■ Your goal ■
Give back exactly the lines of the entries below from the line with "Click the grey" to the line with "Image resolution: width=1474", inclusive, and only those.

■ Data for processing ■
----
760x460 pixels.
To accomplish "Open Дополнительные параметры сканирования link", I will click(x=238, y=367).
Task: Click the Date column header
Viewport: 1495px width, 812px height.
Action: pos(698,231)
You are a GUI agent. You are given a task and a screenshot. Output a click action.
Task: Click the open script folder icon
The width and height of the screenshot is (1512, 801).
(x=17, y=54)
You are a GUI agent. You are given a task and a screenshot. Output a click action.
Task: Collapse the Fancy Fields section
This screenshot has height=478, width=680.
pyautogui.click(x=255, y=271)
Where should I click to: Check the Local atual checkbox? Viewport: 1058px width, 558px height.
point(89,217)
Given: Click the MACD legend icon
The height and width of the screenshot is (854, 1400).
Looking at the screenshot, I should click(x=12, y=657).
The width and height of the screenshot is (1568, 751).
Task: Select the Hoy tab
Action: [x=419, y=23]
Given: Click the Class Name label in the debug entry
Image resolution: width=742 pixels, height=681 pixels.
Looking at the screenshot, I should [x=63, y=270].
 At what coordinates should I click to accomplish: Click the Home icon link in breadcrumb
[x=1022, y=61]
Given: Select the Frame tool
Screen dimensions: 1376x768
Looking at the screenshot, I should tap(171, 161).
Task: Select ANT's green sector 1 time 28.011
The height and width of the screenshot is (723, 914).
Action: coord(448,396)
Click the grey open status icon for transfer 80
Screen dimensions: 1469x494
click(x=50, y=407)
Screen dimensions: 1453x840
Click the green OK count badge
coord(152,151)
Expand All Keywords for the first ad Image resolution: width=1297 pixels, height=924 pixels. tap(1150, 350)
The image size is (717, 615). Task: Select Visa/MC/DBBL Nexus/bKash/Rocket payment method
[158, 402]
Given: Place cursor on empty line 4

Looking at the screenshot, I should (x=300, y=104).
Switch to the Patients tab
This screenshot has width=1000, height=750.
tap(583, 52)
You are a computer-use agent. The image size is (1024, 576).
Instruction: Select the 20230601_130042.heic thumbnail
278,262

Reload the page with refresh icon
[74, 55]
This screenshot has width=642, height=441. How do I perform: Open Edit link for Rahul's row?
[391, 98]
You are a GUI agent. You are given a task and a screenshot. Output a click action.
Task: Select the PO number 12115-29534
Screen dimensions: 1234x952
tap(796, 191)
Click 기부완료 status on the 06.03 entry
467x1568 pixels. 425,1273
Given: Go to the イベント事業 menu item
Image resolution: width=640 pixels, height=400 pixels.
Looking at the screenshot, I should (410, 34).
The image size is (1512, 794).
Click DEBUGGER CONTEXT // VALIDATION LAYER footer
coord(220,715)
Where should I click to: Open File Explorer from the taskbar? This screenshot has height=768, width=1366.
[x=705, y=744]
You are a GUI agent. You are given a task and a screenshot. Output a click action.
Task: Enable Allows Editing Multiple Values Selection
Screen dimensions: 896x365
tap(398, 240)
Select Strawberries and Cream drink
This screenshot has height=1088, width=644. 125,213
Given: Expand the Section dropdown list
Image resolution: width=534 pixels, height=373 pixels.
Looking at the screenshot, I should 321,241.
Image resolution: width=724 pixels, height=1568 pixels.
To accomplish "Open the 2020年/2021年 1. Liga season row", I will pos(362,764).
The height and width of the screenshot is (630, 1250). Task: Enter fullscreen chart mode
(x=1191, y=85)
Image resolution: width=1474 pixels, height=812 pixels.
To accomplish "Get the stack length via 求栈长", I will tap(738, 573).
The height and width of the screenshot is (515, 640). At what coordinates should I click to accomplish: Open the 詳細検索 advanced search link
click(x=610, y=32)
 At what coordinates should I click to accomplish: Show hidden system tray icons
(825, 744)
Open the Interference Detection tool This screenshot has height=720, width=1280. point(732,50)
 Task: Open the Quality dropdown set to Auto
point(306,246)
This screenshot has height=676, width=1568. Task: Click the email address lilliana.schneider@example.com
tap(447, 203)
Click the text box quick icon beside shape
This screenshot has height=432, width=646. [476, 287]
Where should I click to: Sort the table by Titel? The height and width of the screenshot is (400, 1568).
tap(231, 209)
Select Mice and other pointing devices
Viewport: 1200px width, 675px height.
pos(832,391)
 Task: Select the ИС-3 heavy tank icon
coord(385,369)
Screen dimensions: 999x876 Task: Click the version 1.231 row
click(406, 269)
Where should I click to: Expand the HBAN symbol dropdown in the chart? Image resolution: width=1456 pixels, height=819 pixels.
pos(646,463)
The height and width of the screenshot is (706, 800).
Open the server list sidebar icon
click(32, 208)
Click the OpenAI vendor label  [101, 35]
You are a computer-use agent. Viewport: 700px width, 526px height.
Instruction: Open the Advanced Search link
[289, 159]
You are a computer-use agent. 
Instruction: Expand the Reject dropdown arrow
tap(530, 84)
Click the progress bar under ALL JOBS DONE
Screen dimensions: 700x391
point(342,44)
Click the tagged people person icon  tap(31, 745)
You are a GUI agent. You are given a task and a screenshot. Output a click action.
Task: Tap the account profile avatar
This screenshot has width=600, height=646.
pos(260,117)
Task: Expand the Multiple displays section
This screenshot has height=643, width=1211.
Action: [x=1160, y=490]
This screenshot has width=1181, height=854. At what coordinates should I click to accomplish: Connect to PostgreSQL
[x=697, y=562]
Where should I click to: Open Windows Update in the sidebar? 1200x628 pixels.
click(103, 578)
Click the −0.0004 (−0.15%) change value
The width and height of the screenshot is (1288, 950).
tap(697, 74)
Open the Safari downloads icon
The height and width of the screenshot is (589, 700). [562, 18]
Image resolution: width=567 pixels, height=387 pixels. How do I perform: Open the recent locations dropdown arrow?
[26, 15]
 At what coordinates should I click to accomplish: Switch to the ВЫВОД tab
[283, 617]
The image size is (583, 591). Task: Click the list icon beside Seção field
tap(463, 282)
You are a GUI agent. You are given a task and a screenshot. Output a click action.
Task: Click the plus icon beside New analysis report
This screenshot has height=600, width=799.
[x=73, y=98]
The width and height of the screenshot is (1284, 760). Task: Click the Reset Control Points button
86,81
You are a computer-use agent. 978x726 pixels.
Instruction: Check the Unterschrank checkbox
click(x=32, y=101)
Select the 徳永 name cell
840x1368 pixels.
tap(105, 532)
----
■ Task result ■
Click the grey open status icon for transfer 80
Screen dimensions: 1469x494
click(x=50, y=407)
Screen dimensions: 1453x840
Click the green OK count badge
coord(152,151)
Expand All Keywords for the first ad Image resolution: width=1297 pixels, height=924 pixels. tap(1150, 350)
The image size is (717, 615). Task: Select Visa/MC/DBBL Nexus/bKash/Rocket payment method
[158, 402]
Given: Place cursor on empty line 4

Looking at the screenshot, I should (x=300, y=104).
Switch to the Patients tab
This screenshot has width=1000, height=750.
tap(583, 52)
You are a computer-use agent. The image size is (1024, 576).
Instruction: Select the 20230601_130042.heic thumbnail
278,262

Reload the page with refresh icon
[74, 55]
This screenshot has width=642, height=441. How do I perform: Open Edit link for Rahul's row?
[391, 98]
You are a GUI agent. You are given a task and a screenshot. Output a click action.
Task: Select the PO number 12115-29534
Screen dimensions: 1234x952
tap(796, 191)
Click 기부완료 status on the 06.03 entry
467x1568 pixels. 425,1273
Given: Go to the イベント事業 menu item
Image resolution: width=640 pixels, height=400 pixels.
Looking at the screenshot, I should (410, 34).
The image size is (1512, 794).
Click DEBUGGER CONTEXT // VALIDATION LAYER footer
coord(220,715)
Where should I click to: Open File Explorer from the taskbar? This screenshot has height=768, width=1366.
[x=705, y=744]
You are a GUI agent. You are given a task and a screenshot. Output a click action.
Task: Enable Allows Editing Multiple Values Selection
Screen dimensions: 896x365
tap(398, 240)
Select Strawberries and Cream drink
This screenshot has height=1088, width=644. 125,213
Given: Expand the Section dropdown list
Image resolution: width=534 pixels, height=373 pixels.
Looking at the screenshot, I should 321,241.
Image resolution: width=724 pixels, height=1568 pixels.
To accomplish "Open the 2020年/2021年 1. Liga season row", I will pos(362,764).
The height and width of the screenshot is (630, 1250). Task: Enter fullscreen chart mode
(x=1191, y=85)
Image resolution: width=1474 pixels, height=812 pixels.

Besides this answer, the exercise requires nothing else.